■ WHAT THE TASK REQUIRES ■
The listing below must be given again in full, exactly.
- - - -
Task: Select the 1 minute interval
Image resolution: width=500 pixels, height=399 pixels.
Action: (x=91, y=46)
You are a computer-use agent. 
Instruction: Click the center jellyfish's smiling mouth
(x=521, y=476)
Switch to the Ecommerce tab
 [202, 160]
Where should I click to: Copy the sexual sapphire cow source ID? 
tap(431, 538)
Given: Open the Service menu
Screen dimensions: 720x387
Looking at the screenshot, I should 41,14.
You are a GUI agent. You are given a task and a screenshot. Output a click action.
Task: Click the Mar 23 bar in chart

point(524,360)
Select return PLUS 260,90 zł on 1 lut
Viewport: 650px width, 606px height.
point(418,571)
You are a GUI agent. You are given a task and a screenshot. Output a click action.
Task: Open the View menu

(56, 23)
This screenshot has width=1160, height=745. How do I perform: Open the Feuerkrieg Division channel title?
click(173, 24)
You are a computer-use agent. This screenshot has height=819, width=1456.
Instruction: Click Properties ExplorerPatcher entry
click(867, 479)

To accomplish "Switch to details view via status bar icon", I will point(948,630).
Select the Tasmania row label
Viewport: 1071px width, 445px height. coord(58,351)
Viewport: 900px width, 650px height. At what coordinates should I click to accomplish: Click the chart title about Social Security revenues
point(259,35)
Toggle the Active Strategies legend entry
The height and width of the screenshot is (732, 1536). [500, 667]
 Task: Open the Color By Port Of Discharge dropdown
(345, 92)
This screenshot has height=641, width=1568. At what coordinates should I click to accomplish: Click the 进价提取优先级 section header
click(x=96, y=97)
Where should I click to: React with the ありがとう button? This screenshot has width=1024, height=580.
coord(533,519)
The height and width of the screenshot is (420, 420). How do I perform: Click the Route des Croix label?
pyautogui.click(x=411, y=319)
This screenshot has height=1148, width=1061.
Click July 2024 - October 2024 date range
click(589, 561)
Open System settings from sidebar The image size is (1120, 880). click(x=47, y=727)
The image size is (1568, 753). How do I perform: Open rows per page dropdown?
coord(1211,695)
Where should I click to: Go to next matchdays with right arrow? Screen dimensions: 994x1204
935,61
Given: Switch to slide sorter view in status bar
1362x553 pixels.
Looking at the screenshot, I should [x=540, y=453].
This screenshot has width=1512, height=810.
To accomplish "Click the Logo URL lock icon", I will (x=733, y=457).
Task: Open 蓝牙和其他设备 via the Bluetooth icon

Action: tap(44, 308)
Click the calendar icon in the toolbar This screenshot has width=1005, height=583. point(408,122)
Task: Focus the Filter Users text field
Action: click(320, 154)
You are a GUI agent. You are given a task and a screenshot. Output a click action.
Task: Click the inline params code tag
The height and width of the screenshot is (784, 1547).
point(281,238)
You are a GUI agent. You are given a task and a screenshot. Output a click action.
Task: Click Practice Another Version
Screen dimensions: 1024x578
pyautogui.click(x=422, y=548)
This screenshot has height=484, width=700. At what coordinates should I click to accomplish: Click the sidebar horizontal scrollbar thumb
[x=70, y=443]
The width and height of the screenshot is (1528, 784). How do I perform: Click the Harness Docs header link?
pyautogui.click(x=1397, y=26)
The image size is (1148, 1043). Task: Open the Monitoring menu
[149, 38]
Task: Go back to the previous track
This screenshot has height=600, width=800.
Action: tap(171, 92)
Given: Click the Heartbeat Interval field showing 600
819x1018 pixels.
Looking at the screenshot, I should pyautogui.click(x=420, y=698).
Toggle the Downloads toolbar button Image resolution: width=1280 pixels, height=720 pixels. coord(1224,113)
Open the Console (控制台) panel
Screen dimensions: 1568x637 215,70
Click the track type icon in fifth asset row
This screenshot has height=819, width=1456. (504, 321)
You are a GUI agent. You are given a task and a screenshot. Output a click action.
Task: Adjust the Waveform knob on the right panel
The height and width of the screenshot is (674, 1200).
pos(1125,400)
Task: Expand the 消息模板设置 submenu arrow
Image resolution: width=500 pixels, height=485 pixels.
- - - -
■ SOLUTION TO THIS TASK ■
Task: Select the 1 minute interval
Image resolution: width=500 pixels, height=399 pixels.
Action: (x=91, y=46)
You are a computer-use agent. 
Instruction: Click the center jellyfish's smiling mouth
(x=521, y=476)
Switch to the Ecommerce tab
 [202, 160]
Where should I click to: Copy the sexual sapphire cow source ID? 
tap(431, 538)
Given: Open the Service menu
Screen dimensions: 720x387
Looking at the screenshot, I should 41,14.
You are a GUI agent. You are given a task and a screenshot. Output a click action.
Task: Click the Mar 23 bar in chart

point(524,360)
Select return PLUS 260,90 zł on 1 lut
Viewport: 650px width, 606px height.
point(418,571)
You are a GUI agent. You are given a task and a screenshot. Output a click action.
Task: Open the View menu

(56, 23)
This screenshot has width=1160, height=745. How do I perform: Open the Feuerkrieg Division channel title?
click(173, 24)
You are a computer-use agent. This screenshot has height=819, width=1456.
Instruction: Click Properties ExplorerPatcher entry
click(867, 479)

To accomplish "Switch to details view via status bar icon", I will point(948,630).
Select the Tasmania row label
Viewport: 1071px width, 445px height. coord(58,351)
Viewport: 900px width, 650px height. At what coordinates should I click to accomplish: Click the chart title about Social Security revenues
point(259,35)
Toggle the Active Strategies legend entry
The height and width of the screenshot is (732, 1536). [500, 667]
 Task: Open the Color By Port Of Discharge dropdown
(345, 92)
This screenshot has height=641, width=1568. At what coordinates should I click to accomplish: Click the 进价提取优先级 section header
click(x=96, y=97)
Where should I click to: React with the ありがとう button? This screenshot has width=1024, height=580.
coord(533,519)
The height and width of the screenshot is (420, 420). How do I perform: Click the Route des Croix label?
pyautogui.click(x=411, y=319)
This screenshot has height=1148, width=1061.
Click July 2024 - October 2024 date range
click(589, 561)
Open System settings from sidebar The image size is (1120, 880). click(x=47, y=727)
The image size is (1568, 753). How do I perform: Open rows per page dropdown?
coord(1211,695)
Where should I click to: Go to next matchdays with right arrow? Screen dimensions: 994x1204
935,61
Given: Switch to slide sorter view in status bar
1362x553 pixels.
Looking at the screenshot, I should [x=540, y=453].
This screenshot has width=1512, height=810.
To accomplish "Click the Logo URL lock icon", I will (x=733, y=457).
Task: Open 蓝牙和其他设备 via the Bluetooth icon

Action: tap(44, 308)
Click the calendar icon in the toolbar This screenshot has width=1005, height=583. point(408,122)
Task: Focus the Filter Users text field
Action: click(320, 154)
You are a GUI agent. You are given a task and a screenshot. Output a click action.
Task: Click the inline params code tag
The height and width of the screenshot is (784, 1547).
point(281,238)
You are a GUI agent. You are given a task and a screenshot. Output a click action.
Task: Click Practice Another Version
Screen dimensions: 1024x578
pyautogui.click(x=422, y=548)
This screenshot has height=484, width=700. At what coordinates should I click to accomplish: Click the sidebar horizontal scrollbar thumb
[x=70, y=443]
The width and height of the screenshot is (1528, 784). How do I perform: Click the Harness Docs header link?
pyautogui.click(x=1397, y=26)
The image size is (1148, 1043). Task: Open the Monitoring menu
[149, 38]
Task: Go back to the previous track
This screenshot has height=600, width=800.
Action: tap(171, 92)
Given: Click the Heartbeat Interval field showing 600
819x1018 pixels.
Looking at the screenshot, I should pyautogui.click(x=420, y=698).
Toggle the Downloads toolbar button Image resolution: width=1280 pixels, height=720 pixels. coord(1224,113)
Open the Console (控制台) panel
Screen dimensions: 1568x637 215,70
Click the track type icon in fifth asset row
This screenshot has height=819, width=1456. (504, 321)
You are a GUI agent. You are given a task and a screenshot. Output a click action.
Task: Adjust the Waveform knob on the right panel
The height and width of the screenshot is (674, 1200).
pos(1125,400)
Task: Expand the 消息模板设置 submenu arrow
Image resolution: width=500 pixels, height=485 pixels.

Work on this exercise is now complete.